エピローグ
気付けば、僕は王都の外れに一人立ち尽くしていた。
どうやら無意識で此処まで来たらしい。少し、いやかなり精神的にこたえていたようだ。
「………そうか、僕はバケモノだったのか」
今なら分かる。神山での修行の時、山神であるミコトが僕に何をしていたのか。恐らくは僕の中で目覚めかけていた力をずっと封じていたんだ。封じ込めていたんだ。
そして、その力がさっきの戦いで完全に目覚めた。きっと、あの時バフォメットのアインが口にしていた力というのがそれだったんだろう。最初から、僕の力を見抜いていたんだ。
バケモノ。そう、僕はきっとバケモノだ。
なら、バケモノはきっと此処にいちゃいけないんだろう。
頭の奥を、人々の怯えた顔が過る。皆、僕に対して怯えていた。
そう、僕がバケモノだから。皆、僕の力に怯えていたんだ。
「ああ、なるほど。結局僕は他人に認めてもらいたかっただけなのか」
ずっと独りになりたかった。他人を必要としない、独りで生きていける力が欲しかった。
ずっと、そう思っていた。
けど違う。僕はただ、皆に認めてもらいたかっただけなんだ。ずっと、自分の事を理解してくれる存在を求めていただけだったんだ。ただ、それだけだったんだ。
けど、それももう遅い。もう、僕の事を誰も認めてはくれないだろう。バケモノなんて。
「………死のう。もう、どうでもいいや」
手元には、何時の間にか一振りのナイフがあった。これも僕の持つ力によるものだ。僕の能力を駆使すれば無から物質を創造する事など容易いのだろう。
それこそ、文字通り軽く意思を傾けただけで。
「……………………」
自分の首に、そっとナイフを当てた。そのナイフへ力を少し籠めれば、僕は死ねる。
そう思い、そっと力を籠め———
「駄目っ‼‼‼」
「‼?」
僕に、勢いよく飛び付いてくる何者か。その何者かが僕に飛びついた勢いで、僕とその誰かは共に地面を転がりやがて土塗れで地面に共に横たわる。
しかし、それでもその誰か。リーナは止まらない。
そのまま起き上がると、僕の上に馬乗りになって涙目で僕の頬を叩いた。
ひりつく痛みが、僕の頬に伝わる。そして、呆然とする僕をリーナはぎゅっと抱き締めた。

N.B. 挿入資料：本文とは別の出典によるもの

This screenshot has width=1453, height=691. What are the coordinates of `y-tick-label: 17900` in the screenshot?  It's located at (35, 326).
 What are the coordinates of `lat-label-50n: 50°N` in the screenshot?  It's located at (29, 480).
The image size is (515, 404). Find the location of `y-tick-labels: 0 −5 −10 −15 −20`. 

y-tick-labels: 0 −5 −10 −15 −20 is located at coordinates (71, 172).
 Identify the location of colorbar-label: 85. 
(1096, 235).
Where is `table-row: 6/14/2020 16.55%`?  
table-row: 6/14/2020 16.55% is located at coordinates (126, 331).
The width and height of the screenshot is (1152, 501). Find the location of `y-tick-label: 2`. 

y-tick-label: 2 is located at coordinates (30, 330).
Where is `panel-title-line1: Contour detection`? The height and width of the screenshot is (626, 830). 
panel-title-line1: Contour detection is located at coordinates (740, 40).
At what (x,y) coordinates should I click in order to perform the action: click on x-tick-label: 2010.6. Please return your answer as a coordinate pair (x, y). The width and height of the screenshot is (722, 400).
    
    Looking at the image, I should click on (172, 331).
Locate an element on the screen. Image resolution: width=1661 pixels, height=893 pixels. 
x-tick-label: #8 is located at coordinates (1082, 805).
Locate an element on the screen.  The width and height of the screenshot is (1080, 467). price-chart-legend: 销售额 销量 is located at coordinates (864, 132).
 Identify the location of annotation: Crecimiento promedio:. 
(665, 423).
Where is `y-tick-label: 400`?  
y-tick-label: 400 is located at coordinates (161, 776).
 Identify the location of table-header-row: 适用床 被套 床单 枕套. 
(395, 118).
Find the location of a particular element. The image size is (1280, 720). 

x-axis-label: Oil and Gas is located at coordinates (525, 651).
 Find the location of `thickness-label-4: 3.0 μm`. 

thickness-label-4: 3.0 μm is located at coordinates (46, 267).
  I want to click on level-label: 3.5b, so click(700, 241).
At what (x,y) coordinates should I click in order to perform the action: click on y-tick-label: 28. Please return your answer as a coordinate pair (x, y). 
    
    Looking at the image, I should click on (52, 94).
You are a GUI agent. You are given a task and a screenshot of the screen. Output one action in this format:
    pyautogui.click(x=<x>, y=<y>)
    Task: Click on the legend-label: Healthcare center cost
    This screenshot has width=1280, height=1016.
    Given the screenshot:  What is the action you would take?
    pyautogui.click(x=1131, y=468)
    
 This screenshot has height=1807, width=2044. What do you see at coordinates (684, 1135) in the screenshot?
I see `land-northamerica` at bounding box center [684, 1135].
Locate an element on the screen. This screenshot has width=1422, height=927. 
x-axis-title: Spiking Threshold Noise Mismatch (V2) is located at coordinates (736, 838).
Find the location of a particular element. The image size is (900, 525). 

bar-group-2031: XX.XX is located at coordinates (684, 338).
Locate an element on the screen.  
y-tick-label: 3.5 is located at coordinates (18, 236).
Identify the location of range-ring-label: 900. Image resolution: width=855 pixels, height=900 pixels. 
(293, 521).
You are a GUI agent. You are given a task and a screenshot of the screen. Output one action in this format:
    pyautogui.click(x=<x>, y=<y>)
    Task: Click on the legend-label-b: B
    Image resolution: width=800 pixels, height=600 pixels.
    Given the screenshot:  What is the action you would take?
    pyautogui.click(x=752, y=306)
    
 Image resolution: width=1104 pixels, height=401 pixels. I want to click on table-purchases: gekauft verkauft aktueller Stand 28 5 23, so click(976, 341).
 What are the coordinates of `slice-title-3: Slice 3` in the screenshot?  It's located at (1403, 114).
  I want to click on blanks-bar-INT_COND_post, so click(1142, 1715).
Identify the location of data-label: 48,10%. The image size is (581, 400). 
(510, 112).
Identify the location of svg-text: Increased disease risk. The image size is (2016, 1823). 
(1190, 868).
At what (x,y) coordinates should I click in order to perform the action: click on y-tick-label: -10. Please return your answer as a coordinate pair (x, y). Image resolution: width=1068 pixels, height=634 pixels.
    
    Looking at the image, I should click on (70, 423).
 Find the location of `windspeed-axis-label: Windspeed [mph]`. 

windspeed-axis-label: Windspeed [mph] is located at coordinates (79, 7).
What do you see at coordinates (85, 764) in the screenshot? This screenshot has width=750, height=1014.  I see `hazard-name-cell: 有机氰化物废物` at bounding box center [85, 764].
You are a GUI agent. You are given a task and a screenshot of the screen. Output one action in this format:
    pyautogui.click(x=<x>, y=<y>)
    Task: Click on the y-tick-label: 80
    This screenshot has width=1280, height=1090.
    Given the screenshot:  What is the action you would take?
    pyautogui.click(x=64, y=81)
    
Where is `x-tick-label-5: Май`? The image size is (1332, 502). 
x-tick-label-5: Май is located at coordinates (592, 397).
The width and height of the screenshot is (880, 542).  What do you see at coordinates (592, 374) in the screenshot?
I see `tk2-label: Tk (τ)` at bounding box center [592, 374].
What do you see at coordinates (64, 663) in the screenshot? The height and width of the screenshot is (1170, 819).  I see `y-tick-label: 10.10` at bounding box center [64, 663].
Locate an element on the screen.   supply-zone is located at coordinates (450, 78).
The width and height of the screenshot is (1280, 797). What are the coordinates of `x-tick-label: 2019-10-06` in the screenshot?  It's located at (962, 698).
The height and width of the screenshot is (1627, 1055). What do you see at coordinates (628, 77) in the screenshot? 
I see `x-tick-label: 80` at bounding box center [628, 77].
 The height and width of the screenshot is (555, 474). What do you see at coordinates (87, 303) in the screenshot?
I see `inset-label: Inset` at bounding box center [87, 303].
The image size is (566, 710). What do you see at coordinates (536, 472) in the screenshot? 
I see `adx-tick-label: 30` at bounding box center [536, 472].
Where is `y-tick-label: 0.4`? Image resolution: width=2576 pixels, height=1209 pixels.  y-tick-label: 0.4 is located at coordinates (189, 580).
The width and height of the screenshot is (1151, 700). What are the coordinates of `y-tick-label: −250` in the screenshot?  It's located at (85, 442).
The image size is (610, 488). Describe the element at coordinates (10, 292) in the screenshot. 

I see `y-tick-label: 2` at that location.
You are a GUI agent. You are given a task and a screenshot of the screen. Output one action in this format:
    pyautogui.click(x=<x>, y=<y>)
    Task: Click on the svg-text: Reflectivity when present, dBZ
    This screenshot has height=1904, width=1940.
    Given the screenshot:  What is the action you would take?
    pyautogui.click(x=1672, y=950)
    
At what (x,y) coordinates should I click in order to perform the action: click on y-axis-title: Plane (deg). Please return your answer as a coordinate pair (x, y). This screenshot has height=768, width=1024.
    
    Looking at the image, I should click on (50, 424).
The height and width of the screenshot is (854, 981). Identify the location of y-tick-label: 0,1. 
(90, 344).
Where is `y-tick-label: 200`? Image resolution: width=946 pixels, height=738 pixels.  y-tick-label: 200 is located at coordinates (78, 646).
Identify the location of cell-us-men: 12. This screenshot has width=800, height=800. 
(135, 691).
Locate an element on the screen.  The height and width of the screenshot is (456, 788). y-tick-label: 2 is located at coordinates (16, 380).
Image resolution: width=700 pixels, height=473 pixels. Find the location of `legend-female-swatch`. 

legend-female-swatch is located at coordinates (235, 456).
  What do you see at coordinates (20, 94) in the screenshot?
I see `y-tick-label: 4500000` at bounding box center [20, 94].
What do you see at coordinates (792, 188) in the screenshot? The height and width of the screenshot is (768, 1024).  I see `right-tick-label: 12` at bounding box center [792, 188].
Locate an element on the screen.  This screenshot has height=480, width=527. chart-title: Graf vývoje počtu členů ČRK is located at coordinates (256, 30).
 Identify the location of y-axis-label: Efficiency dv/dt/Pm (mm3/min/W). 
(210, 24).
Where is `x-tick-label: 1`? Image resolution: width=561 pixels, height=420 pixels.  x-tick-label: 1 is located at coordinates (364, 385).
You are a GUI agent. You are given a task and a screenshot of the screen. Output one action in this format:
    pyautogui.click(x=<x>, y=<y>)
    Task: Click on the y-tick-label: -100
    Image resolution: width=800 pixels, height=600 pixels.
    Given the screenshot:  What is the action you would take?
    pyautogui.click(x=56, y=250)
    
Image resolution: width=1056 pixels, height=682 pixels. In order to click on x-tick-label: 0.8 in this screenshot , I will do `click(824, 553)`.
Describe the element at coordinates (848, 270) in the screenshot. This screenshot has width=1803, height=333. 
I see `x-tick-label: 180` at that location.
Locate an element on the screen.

「ムメイは私にとって希望なの。そんな貴方を失ったら、これからどう生きればいいの?」
希望を失った自分はこれからどう生きればいいのか?
そう、リーナは告げた。
「それ、は………」
「ムメイがずっと誰かに認めてもらいたかったのは知ってる。ムメイの目が私の事を見ていないのは既に理解しているよ。けど、それでも私にとって貴方は。ムメイは———」
それまでだった。僕は、リーナの言葉を遮り強く抱き締めた。
嗚咽が漏れる。止め処なく、涙が溢れ出す。感情が抑え切れない。
「ご、めん。リーナ、ごめん………」
「………良いよ。私こそ、ごめんなさい」
リーナの腕がそっと僕を包み込むように抱き締め、そっと頭を撫でる。
暖かい。心が、リーナの優しさが何よりも暖かい。
そう、感じた。
………
…………
……………
「ねえ、ムメイは何がしたい?これからムメイはどうしたいの?」
やがて、僕が落ち着いた頃にリーナがそっと僕に問い掛けた。
それはきっと、僕の今後に強く影響する言葉だろう。だから、僕はしばらく考えてからやがて自身の回答を告げた。僕自身の、何よりの本音を。
「………やり直したい。今度こそ、間違わない為に。今度こそ、失わない為に———」
「………うん、それで良いよ。けど、これだけは忘れないで。貴方は私にとっての希望、だから私も決して貴方の事を諦めないって」
強い覚悟を秘めた瞳で、リーナは告げた。
そんなリーナに僕も僅かに笑みを向ける。